— Сейчас или никогда! — произнес мой непосредственный начальник, старший советник юстиции Виктор Павлович Карандашов по прозвищу Грифель. Сказано это было с пафосом, которому позавидовал бы и герой трагедии Шекспира.
— Никогда! — поспешила я поддержать заданный им тон, поскольку работала под его началом не первый год, и всегда своего добивалась.
— Светочка, — почти ласково проговорил Грифель, — ну хоть ты-то должна меня понять?
— Никогда! — упрямо повторила я и посмотрела Карандашову в глаза. — Сами вы, Виктор Павлович, если память мне не изменяет, отправились отдыхать в разгар цветущего мая? Между прочим, как раз когда по графику должна была гулять я! А Костицына, значит, загорай в ноябре, да еще самом гнусном за последние сто лет! Нет уж, спасибо!

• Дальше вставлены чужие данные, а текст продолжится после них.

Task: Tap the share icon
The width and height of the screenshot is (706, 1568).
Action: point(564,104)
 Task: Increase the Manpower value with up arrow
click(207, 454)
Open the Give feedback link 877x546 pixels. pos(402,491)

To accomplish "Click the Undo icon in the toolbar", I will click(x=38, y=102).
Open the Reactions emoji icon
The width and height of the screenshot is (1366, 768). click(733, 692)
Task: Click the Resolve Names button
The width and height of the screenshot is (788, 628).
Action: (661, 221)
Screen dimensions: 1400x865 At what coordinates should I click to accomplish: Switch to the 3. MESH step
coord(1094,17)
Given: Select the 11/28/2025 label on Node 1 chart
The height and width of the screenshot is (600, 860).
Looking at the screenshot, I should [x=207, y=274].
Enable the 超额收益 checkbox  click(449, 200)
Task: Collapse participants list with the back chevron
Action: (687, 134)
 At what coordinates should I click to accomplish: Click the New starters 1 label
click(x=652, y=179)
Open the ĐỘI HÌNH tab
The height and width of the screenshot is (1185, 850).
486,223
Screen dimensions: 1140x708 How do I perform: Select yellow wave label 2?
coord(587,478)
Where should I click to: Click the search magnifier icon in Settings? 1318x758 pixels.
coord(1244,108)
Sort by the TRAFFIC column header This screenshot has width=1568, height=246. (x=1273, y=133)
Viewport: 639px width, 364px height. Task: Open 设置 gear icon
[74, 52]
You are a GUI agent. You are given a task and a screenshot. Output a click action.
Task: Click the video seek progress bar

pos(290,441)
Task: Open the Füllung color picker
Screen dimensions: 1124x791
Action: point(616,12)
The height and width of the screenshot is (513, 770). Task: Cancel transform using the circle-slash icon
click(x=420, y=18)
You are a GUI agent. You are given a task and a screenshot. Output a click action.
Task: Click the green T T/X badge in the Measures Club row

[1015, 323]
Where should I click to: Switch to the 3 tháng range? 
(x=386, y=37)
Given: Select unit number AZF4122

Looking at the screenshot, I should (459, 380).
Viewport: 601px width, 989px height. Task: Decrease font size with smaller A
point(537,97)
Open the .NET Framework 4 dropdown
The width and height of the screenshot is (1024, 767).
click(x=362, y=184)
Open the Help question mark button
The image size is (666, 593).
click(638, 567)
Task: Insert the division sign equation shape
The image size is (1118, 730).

— Подожди-ка! — не отступал Грифель. — Ты что, забыла, что случилось в этом твоем цветущем мае? Да отпусти я тебя тогда по графику, с меня бы три шкуры содрали, а тебя все равно отозвали бы из отпуска. Сам я всего на неделю уходил, да и ту провел у тещи на даче задницей кверху.
Я фыркнула, представив грузного Карандашова, вскапывающего или там пропалывающего тещины грядки, но тут же, сообразив, что коварный Грифель пытается увести меня от темы, мотнула головой в сторону своего заявления, лежащего на его столе.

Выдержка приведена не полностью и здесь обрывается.